Feeling stressed? Burnt out? Overwhelmed by the perfect storm of regulation, new threat vectors, well-funded adversaries, rapid technological change and the growing complexity of a sprawling IT estate? Well, you’re not alone. Burnout runs rampant in the cyber security industry.
Symantec, in partnership with psychologist and academic Dr. Chris Brauer, the Director of Innovation at Goldsmiths, University of London, has issued new research based on the experiences of over 3,000 cyber security decision makers. And it tells a harrowing tale.
Four in five are burnt-out and just under two thirds think about quitting their job or leaving the industry - and no wonder: When two thirds say they feel ‘set up for failure’, it’s evident that cyber security professionals face a battle they feel is difficult to win.
The full report is available here.
Looking around at the industry, this comes as no real surprise. The profession has always had acute moments of pressure, but it is becoming clear that the everyday role is reaching a state of chronic overload.
The problem isn’t that security staff aren’t good at their jobs, but that the job itself has become immensely challenging. The sources of stress are myriad:
- The threat of multi-million-pound data protection fines
- Matching wits with an increasingly well-resourced adversary
- Plugging a widening skills gap
- Being accountable for the security of an increasingly complex and sprawling IT estate, whilst not having meaningful control of said estate
- Having to fight to retain your already insufficient budget
- Taking on responsibility for increasing regulatory requirements
- Or knowing as you go home at night that you might already have been breached and you just don’t know it yet
Two in five reported concerns that they would be held personally liable for a data breach. Just over half feared dismissal if a breach happened on their watch. One of the most disconcerting findings of the report was that a third said the volume of threat alerts - the very thing aimed at helping them do their job - was making it harder to keep their organisation safe. Two thirds said they’d felt ‘paralyzed’ by the overwhelming volume of threat alerts. Four in five said that having ‘too many threat alerts to deal with’ was increasing stress.

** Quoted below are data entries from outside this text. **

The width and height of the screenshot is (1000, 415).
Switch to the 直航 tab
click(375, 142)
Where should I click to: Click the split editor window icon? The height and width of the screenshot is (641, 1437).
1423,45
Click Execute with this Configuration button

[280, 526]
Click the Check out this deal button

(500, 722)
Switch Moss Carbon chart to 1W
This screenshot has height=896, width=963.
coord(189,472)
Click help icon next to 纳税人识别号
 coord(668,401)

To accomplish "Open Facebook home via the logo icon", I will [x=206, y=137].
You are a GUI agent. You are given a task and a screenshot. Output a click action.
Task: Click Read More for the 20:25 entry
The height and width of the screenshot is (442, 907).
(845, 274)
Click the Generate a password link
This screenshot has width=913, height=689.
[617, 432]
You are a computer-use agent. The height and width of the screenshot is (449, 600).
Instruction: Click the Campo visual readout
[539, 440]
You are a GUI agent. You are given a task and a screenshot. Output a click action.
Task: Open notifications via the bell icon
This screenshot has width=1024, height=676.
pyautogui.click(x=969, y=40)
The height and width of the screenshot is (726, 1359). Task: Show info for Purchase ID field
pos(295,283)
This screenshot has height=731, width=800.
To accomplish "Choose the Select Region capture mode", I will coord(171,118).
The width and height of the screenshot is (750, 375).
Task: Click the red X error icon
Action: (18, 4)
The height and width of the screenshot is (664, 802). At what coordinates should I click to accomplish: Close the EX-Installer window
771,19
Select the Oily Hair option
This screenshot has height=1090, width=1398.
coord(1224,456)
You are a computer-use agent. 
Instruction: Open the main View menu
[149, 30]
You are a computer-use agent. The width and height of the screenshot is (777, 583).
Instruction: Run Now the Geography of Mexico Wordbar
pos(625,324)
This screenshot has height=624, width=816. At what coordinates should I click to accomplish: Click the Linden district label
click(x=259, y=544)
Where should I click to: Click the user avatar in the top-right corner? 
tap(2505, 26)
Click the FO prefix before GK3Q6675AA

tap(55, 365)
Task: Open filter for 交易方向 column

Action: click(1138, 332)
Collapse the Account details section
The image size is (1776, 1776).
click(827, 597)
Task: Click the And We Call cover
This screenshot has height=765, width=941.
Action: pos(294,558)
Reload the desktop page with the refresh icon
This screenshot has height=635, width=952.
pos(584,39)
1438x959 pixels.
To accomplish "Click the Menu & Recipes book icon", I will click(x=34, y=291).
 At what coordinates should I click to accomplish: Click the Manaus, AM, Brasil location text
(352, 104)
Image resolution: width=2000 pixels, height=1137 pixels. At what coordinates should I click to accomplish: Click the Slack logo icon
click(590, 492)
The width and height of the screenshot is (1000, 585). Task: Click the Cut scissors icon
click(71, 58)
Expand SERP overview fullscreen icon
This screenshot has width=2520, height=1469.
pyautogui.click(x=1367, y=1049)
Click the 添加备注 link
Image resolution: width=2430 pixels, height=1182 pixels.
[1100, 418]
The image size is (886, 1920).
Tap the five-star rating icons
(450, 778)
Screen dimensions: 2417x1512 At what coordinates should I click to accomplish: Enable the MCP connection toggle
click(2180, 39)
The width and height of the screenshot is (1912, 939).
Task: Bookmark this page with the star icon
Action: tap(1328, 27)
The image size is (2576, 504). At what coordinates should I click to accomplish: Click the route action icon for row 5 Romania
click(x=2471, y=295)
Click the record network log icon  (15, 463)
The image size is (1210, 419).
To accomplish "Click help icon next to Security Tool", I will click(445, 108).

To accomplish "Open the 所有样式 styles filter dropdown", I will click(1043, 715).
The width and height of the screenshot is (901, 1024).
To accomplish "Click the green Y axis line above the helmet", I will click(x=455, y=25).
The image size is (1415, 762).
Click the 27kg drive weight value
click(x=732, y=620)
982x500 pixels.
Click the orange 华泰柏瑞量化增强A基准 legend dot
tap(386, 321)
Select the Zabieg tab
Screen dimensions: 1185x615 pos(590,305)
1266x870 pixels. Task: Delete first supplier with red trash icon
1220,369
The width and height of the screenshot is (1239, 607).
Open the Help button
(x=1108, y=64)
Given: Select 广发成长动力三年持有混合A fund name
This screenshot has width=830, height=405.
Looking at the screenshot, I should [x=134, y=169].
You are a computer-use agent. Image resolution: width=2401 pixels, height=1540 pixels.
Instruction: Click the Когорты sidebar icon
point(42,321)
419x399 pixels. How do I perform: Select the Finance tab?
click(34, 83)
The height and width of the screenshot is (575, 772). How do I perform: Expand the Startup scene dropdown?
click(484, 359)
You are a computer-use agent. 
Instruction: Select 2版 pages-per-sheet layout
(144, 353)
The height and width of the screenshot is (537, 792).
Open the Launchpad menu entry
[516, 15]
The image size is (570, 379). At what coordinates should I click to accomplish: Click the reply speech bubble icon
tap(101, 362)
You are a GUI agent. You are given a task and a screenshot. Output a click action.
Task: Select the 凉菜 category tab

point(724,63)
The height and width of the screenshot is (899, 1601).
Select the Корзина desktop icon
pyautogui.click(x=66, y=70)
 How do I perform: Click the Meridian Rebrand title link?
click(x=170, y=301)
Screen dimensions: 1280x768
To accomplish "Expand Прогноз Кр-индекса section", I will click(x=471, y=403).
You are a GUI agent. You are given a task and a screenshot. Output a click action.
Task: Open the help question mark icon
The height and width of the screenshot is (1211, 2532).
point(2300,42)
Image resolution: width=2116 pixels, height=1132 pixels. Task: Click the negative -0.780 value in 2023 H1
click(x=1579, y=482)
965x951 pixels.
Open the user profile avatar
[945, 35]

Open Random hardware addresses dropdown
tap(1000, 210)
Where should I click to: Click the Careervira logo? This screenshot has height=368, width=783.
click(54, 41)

There’s a cruel irony to the fact that tools and systems designed to help protect the enterprise are increasing stress. And it’s clear that this is already impacting the security of organisations. Most of the people we questioned (67%) said their cyber security teams left work at the end of the day with threat alerts left unreviewed. A third said their organisation is currently vulnerable to avoidable cyber security incidents. 41% expect a breach to be inevitable while a quarter acknowledge that they’ve already been hit by a cyber security incident that could have been avoided.
Sensory overload, fatigue and stress impair memory, disrupt rational thinking and negatively impact every cognitive function we have. We just don’t make very good decisions when we feel under siege by these stress-inducing factors. Yet the workflow of the average cyber security professional is more like spaghetti junction than a blank slate. Highly stressed workers are far more likely to be disengaged and ultimately quit. In an industry already suffering a skills shortage, this kind of stress can present a significant risk.
A Better Approach
If we maintain the status quo, the battle against hackers becomes a war of attrition that we will ultimately lose. They’re getting smarter, more determined, better funded and are working together to build more powerful tools. We must therefore do things differently.
It’s clear that the current patchwork approach to security tooling and strategy is creating more problems than it solves. Over the years, as each new vulnerability and technology emerged, so too did a new security bolt-on to protect it. The result is a patchwork of toolsets, telemetry and protection that increases overheads, bogs down technical talent, slows down digital transformation and fails to correlate information effectively. Each tool has its own corner of the universe to deal with, and there’s not enough oversight of enterprise risk.
There’s too much complexity, too many distractions, too much noise. To enable security staff to protect our businesses, we must reduce the chaos. Leaders must consolidate, automate and build long term strategic cyber-security plans to lift themselves out of this reactive state.
It’s clear that the current patchwork approach to security tooling and strategy is creating more problems than it solves.
This tension is underpinning a push towards simplicity and integration across the industry: fewer vendors, less complexity, and more centralized management. With this transformation the cyber security industry is entering the platform era.
Symantec’s own Integrated Cyber Defense platform is a response to the fragmentation, complexity and talent gap that we currently see within the industry. It’s already received widespread recognition, not just from the companies using it, but also from the likes of analysts IDC and Forrester.
We’re bullish that the cyber security profession can turn-around this state of overload with the right talent, processes and tools. Our High Alert series, based on this research, will explore the key themes of cyber security overload and provide helpful guidance on how to overcome its challenges.
A mature, well-integrated cyber security function has the power to enable a business to take advantage of the wide-spread transformation taking place in technology today. Companies must address the complexity within their own cyber defense structures if they are to adopt a more strategic approach and protect cyber security talent from overload.